# Maison Dieu Church, Brechin November 2018



## mookster (Nov 24, 2018)

Another spot I have had on the burner for a while, I checked it out last year but found it sealed so it was good to get in with a little pointer from Brewtal.

Maison Dieu Church was built by Sir George Washington Browne in 1891 in a late classical-neo Georgian style. It has been disused since the 1980s and is in surprisingly decent condition inside for that length of dereliction. The building was put up for auction a couple of years ago and beforehand was unfortunately stripped of much of its interior fixtures including the altar, organ and lights, although they did clear up a lot of the pigeon crap that was piled up all over the place previously.




















































Thanks for looking ​


----------



## Pincheck (Nov 24, 2018)

Aye well I remember being there with wolfism may moons ago and pigeon crap was really deep with carcasses. Also strong smell of gas at front doors inside


----------



## HughieD (Nov 24, 2018)

That's a beaut that Mook.


----------



## wolfism (Nov 24, 2018)

This kirk has been on the market since God was a boy, I'm surprised that someone hasn't bought it and tried to do something with it. Nice shots, good to see it's still doable.



Pincheck said:


> Aye well I remember being there with wolfism may moons ago and pigeon crap was really deep with carcasses. Also strong smell of gas at front doors inside


Yup, my photos from here were crap, but haven't been tempted to go back. The atmosphere was disgusting even with a facemask.


----------



## Brewtal (Nov 27, 2018)

wolfism said:


> This kirk has been on the market since God was a boy, I'm surprised that someone hasn't bought it and tried to do something with it.
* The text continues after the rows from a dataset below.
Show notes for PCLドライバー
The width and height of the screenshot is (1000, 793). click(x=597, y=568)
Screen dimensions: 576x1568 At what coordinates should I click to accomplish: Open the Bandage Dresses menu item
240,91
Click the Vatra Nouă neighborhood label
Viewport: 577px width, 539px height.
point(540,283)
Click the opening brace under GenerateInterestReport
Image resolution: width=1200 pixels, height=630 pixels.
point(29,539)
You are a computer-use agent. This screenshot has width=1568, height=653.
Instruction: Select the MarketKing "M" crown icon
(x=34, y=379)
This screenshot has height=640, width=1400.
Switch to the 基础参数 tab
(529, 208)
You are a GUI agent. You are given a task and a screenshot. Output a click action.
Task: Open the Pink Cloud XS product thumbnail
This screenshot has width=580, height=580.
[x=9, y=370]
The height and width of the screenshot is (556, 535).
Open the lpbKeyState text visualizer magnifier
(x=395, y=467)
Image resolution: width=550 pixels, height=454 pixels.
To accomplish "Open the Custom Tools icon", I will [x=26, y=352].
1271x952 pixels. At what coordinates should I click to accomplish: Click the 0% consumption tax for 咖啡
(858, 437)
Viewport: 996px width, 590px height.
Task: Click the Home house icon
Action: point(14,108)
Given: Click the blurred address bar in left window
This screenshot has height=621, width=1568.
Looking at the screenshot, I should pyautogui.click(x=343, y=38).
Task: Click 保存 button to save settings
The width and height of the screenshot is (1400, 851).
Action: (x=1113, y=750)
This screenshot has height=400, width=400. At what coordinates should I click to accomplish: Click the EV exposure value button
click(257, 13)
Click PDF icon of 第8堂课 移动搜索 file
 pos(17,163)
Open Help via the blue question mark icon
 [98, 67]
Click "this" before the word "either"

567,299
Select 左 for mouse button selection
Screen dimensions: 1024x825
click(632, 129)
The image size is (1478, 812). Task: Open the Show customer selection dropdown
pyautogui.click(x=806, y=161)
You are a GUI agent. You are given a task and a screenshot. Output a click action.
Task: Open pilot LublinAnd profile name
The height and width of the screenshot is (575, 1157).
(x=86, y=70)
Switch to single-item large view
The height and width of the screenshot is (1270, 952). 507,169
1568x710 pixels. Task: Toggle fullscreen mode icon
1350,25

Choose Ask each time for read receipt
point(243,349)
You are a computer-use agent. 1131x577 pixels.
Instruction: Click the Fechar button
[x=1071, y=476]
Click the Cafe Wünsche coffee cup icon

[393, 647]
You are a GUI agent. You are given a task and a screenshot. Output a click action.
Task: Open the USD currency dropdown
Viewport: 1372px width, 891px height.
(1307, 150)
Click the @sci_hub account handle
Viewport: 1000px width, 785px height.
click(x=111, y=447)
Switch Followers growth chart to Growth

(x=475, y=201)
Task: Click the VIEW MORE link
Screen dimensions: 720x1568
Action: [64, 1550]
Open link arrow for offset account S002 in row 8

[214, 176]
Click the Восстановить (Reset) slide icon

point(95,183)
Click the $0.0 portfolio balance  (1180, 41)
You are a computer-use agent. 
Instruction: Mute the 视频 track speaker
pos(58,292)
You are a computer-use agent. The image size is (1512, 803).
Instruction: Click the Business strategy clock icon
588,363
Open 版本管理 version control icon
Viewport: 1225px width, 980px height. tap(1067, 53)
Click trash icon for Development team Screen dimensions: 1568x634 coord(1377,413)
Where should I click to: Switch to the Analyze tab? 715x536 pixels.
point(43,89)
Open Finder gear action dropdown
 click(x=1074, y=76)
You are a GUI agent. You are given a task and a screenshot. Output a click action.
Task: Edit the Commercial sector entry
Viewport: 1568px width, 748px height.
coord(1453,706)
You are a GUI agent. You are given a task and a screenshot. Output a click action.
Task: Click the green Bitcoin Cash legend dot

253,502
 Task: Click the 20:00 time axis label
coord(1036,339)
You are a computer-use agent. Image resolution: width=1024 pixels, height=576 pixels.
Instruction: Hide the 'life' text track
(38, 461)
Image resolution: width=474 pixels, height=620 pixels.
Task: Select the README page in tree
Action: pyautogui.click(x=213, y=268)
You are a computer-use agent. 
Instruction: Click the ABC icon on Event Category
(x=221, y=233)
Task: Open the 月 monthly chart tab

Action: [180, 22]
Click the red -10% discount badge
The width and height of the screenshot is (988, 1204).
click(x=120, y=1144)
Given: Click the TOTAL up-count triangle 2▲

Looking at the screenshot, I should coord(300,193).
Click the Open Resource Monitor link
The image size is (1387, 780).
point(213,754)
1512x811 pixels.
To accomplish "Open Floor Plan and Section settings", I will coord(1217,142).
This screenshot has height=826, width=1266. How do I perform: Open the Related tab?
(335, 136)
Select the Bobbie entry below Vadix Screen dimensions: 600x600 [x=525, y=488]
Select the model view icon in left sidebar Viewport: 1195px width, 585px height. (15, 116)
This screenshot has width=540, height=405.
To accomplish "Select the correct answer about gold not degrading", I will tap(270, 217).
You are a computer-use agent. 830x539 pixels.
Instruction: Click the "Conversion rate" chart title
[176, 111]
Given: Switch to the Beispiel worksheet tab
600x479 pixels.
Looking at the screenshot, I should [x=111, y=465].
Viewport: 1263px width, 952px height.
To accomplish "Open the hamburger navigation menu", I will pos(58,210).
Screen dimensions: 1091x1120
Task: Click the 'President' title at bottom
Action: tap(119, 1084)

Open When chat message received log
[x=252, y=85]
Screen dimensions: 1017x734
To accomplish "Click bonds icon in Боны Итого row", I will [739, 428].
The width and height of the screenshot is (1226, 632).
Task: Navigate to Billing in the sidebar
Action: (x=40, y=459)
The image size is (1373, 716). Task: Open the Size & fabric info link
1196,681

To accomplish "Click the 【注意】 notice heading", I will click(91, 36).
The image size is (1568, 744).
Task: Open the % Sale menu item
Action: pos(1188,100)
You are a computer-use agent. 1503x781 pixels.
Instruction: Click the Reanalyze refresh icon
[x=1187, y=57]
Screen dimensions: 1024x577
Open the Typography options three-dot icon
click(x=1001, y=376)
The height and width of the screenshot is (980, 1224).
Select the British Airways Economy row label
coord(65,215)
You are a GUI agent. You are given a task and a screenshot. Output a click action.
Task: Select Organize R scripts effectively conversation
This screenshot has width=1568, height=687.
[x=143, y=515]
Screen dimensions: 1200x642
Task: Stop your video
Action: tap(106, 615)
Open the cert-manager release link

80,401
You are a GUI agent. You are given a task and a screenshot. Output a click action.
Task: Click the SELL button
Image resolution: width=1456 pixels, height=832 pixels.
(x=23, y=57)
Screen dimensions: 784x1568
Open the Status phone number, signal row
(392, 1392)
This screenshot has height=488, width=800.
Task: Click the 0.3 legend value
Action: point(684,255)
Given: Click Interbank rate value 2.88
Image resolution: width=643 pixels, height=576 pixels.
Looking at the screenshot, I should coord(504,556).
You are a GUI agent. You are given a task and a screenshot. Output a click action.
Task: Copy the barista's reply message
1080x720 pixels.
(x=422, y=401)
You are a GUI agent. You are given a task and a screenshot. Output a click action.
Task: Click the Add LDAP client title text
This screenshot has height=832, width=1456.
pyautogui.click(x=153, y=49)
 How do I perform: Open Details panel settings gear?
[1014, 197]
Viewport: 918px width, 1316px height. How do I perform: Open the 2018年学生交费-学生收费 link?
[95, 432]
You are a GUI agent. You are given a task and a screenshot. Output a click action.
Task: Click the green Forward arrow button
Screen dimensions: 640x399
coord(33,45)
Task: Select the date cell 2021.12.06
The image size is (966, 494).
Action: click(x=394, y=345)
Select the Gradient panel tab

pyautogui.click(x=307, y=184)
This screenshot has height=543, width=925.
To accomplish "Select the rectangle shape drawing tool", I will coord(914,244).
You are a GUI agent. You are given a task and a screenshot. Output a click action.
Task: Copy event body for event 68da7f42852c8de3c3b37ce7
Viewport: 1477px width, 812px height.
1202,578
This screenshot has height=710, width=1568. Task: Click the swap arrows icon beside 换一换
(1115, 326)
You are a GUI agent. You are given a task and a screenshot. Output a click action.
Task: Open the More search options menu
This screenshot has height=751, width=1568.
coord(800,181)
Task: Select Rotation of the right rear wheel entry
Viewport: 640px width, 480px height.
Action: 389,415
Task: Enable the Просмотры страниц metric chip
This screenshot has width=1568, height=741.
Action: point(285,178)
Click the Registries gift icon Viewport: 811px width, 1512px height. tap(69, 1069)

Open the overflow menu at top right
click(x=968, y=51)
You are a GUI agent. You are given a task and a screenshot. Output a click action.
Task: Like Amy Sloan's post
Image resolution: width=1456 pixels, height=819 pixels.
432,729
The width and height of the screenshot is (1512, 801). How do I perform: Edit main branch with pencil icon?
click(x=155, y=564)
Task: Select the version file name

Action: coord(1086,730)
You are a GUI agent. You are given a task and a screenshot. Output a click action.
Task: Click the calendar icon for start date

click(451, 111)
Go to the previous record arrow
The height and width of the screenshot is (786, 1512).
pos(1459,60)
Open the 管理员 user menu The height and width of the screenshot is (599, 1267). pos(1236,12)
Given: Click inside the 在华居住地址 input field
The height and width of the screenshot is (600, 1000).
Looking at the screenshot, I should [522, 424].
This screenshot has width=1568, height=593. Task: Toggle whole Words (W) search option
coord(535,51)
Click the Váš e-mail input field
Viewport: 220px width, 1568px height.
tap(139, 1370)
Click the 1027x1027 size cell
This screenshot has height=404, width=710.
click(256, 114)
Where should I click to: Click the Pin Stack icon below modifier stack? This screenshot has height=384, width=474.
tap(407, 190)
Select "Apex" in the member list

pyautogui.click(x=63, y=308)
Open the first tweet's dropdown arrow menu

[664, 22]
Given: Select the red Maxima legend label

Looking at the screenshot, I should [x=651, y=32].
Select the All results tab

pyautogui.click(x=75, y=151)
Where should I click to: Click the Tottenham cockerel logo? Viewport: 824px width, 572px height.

It is Brechin after all! How long has Flicks been boarded up and on the market!?

They have done a bloody good job clearing out all that shite, doesn’t smell nearly as bad these days!


----------



## Scattergun (Nov 27, 2018)

One place where the bird shit was so overpowering you had to step outside. There used to be a couple of ornate chandeliers at one point that were quite cool. I too am surprised it's still sitting vacant.


----------



## smiler (Nov 27, 2018)

I liked that Mook, well shot, Thanks


----------



## wolfism (Dec 2, 2018)

Brewtal said:


> It is Brechin after all! How long has Flicks been boarded up and on the market!?



Good point. I remember going to Flicks when it was open … that was a while ago! Have had a look at the derelict building a few times since then as it would be interesting to see just how sh*gged it is inside now.

Scat - The pendant lights were gasoliers, it's a shame they seem to have wandered off as gas-powered lights must be very rare these days.


----------



## urbanexplrer (Jan 20, 2019)

Apparently this place is now sold.


----------



## mookster (Jan 24, 2019)

urbanexplrer said:


> Apparently this place is now sold.



It's been sold for ages, it was put in an auction a few years ago.


----------